→ **WHAT TO WORK ON**
Duplicate the records below, everything from the line containing "1220x687 pixels." down to the line containing "Looking at the screenshot, I should click(x=477, y=607).", with both of those lines included.

→ **DATA PROVIDED**
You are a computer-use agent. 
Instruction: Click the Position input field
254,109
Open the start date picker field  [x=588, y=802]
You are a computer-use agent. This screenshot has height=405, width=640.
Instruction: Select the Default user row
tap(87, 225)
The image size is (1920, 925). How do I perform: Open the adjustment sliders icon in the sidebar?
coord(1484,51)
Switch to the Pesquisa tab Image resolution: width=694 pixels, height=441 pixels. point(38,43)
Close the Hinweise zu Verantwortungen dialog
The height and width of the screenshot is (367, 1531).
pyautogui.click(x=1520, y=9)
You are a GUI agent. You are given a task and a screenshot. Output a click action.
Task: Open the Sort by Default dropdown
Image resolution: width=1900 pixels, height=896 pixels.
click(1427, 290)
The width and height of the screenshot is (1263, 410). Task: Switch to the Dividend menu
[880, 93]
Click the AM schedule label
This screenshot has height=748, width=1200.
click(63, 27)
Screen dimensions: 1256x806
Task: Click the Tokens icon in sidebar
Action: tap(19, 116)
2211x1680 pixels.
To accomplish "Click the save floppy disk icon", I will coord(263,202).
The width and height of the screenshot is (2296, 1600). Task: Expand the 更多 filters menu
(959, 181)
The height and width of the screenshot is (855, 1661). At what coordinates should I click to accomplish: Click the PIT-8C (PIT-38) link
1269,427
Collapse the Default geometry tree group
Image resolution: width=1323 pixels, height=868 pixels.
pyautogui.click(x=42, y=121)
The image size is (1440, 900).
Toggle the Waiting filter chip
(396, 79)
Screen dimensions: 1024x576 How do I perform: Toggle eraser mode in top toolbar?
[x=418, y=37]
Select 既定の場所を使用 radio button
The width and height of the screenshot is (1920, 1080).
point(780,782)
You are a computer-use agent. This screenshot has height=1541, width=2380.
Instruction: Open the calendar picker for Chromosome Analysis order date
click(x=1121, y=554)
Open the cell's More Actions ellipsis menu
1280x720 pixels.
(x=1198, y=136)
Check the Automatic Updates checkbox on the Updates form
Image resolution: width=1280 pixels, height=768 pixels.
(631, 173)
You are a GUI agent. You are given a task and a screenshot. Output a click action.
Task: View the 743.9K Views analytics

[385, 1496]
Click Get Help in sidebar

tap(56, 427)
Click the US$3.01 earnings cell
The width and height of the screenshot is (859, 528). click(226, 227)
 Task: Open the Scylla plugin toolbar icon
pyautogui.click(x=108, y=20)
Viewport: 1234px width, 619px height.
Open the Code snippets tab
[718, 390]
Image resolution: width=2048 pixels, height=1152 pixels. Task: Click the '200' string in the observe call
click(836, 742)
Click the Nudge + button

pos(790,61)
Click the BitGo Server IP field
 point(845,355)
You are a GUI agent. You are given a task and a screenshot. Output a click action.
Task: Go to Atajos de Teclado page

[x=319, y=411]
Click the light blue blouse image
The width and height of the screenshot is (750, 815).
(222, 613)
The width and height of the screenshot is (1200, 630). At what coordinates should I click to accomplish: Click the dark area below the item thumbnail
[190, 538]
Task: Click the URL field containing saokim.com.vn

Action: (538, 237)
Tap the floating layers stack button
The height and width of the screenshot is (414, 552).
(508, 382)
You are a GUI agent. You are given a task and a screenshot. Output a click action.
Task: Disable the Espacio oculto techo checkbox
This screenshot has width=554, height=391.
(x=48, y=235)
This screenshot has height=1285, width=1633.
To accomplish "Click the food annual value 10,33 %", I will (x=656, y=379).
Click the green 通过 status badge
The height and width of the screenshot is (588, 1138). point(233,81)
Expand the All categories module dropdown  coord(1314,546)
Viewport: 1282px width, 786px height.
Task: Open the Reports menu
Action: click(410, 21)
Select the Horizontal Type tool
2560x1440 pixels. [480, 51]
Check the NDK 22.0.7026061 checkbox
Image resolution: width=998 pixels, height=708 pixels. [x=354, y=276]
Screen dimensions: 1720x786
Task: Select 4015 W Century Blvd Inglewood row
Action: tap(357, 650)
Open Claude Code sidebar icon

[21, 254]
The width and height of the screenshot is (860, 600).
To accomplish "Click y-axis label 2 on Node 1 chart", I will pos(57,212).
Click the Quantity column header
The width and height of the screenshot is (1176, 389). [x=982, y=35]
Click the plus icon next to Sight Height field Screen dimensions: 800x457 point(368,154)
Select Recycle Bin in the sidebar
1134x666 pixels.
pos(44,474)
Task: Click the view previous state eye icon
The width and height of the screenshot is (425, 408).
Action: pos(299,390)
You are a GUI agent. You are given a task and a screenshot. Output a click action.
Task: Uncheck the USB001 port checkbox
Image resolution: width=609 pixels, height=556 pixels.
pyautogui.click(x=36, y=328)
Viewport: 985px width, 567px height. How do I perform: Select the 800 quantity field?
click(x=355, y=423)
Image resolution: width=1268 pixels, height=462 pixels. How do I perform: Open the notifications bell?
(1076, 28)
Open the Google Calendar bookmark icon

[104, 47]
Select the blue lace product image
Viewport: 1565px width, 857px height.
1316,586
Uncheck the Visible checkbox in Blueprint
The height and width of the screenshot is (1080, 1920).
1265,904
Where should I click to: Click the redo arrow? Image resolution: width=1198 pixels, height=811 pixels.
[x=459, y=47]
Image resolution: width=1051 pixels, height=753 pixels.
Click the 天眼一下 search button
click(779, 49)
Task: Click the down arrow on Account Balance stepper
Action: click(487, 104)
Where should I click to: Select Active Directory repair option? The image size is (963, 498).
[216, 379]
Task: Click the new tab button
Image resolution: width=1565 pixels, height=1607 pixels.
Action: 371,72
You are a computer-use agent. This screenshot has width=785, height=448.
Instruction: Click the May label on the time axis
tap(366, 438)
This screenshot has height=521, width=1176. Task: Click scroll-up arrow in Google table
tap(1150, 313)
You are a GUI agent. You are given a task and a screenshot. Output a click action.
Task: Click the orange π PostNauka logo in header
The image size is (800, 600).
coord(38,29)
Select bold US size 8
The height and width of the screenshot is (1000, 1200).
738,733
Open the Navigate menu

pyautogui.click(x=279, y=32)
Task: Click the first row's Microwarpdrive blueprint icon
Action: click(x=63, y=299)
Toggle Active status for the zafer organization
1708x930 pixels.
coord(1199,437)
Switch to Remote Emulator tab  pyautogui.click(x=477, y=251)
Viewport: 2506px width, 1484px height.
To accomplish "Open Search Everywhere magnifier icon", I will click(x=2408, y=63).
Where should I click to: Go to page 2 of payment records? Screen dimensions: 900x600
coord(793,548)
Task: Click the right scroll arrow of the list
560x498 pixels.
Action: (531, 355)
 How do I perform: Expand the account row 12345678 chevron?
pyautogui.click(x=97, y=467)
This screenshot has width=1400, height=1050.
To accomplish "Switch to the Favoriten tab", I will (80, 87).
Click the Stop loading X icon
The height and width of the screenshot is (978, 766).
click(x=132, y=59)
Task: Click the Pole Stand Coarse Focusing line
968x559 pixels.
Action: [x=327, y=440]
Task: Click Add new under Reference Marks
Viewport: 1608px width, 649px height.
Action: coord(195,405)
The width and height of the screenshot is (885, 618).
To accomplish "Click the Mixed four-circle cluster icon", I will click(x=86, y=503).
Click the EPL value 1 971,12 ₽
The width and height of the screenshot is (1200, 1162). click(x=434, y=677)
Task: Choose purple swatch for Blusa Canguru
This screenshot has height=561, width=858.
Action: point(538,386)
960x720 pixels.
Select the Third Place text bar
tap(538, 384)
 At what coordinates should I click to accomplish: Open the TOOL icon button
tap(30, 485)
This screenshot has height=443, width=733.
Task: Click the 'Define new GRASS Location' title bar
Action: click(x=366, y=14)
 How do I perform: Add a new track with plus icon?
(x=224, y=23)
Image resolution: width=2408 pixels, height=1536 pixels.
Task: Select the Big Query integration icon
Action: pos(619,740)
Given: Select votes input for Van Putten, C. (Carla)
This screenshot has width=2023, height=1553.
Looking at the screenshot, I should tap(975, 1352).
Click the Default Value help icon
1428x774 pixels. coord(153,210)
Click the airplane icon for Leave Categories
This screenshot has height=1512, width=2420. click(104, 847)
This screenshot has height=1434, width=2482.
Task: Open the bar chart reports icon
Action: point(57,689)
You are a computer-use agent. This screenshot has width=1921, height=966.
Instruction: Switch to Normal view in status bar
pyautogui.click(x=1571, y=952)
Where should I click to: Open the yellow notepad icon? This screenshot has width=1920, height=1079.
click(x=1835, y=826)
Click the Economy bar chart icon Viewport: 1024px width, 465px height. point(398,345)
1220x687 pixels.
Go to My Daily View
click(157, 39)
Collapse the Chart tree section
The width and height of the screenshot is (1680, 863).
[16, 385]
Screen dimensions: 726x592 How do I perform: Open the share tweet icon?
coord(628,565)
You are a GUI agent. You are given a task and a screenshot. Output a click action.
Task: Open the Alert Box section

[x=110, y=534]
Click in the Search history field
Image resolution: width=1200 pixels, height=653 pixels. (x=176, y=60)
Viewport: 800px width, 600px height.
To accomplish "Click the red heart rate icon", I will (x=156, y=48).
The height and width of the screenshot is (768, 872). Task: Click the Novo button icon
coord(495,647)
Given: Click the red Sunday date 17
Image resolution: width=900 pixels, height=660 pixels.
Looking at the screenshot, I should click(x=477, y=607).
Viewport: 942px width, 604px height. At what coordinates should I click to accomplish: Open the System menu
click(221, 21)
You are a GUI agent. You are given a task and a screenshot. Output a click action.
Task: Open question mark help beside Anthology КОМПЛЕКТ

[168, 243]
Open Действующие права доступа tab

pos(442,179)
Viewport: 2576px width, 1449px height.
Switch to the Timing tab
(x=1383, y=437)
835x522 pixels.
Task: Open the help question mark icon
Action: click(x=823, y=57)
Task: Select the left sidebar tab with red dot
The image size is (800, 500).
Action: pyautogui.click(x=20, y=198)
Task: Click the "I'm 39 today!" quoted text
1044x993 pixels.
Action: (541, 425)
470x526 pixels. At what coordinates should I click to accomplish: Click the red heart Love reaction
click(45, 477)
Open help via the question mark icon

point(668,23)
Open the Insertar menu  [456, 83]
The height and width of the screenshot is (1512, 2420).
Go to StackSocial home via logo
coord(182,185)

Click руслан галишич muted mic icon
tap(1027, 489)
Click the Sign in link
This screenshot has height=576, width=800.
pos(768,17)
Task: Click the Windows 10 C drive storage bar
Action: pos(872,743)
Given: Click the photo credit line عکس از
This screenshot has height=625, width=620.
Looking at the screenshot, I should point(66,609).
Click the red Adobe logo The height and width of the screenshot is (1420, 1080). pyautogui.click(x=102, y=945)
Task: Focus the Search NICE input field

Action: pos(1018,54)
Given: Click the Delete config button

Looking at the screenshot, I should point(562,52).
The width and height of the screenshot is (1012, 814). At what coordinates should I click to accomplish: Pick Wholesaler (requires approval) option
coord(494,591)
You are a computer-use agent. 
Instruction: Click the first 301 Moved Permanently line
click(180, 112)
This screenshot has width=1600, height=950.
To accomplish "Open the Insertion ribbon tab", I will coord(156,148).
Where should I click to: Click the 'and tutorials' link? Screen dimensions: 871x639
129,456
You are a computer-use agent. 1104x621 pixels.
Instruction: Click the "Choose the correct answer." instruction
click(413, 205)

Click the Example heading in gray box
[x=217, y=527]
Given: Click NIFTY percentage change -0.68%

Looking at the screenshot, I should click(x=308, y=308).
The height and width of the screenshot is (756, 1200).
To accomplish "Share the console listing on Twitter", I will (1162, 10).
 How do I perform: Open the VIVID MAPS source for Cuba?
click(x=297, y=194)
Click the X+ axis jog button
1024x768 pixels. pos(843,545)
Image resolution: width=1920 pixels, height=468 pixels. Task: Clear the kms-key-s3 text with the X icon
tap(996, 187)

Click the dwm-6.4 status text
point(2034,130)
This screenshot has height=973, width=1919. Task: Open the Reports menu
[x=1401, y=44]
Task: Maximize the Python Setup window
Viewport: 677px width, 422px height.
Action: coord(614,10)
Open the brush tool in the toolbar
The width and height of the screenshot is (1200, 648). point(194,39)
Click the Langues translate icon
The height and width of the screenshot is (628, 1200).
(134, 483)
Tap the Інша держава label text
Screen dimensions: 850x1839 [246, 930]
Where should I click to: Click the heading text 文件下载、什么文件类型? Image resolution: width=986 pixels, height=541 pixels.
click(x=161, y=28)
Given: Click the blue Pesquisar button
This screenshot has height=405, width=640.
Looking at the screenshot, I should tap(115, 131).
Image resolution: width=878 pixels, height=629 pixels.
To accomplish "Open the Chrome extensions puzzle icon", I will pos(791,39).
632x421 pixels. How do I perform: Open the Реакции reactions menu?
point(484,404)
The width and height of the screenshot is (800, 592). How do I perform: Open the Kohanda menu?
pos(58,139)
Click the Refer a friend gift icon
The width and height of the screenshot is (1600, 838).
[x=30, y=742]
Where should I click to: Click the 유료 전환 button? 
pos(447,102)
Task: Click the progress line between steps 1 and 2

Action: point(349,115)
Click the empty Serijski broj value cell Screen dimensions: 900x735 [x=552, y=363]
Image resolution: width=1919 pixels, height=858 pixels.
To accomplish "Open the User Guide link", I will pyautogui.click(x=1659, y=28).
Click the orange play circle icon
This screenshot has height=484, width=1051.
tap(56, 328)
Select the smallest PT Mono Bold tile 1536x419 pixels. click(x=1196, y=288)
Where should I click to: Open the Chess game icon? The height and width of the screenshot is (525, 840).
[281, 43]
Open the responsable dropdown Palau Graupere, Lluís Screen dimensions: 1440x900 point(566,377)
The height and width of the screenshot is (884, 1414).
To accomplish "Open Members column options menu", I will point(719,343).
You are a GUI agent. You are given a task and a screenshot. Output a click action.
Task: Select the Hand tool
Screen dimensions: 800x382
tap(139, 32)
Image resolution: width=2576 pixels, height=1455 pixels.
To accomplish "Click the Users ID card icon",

→ **OUTPUT BELOW**
1220x687 pixels.
Go to My Daily View
click(157, 39)
Collapse the Chart tree section
The width and height of the screenshot is (1680, 863).
[16, 385]
Screen dimensions: 726x592 How do I perform: Open the share tweet icon?
coord(628,565)
You are a GUI agent. You are given a task and a screenshot. Output a click action.
Task: Open the Alert Box section

[x=110, y=534]
Click in the Search history field
Image resolution: width=1200 pixels, height=653 pixels. (x=176, y=60)
Viewport: 800px width, 600px height.
To accomplish "Click the red heart rate icon", I will (x=156, y=48).
The height and width of the screenshot is (768, 872). Task: Click the Novo button icon
coord(495,647)
Given: Click the red Sunday date 17
Image resolution: width=900 pixels, height=660 pixels.
Looking at the screenshot, I should click(x=477, y=607).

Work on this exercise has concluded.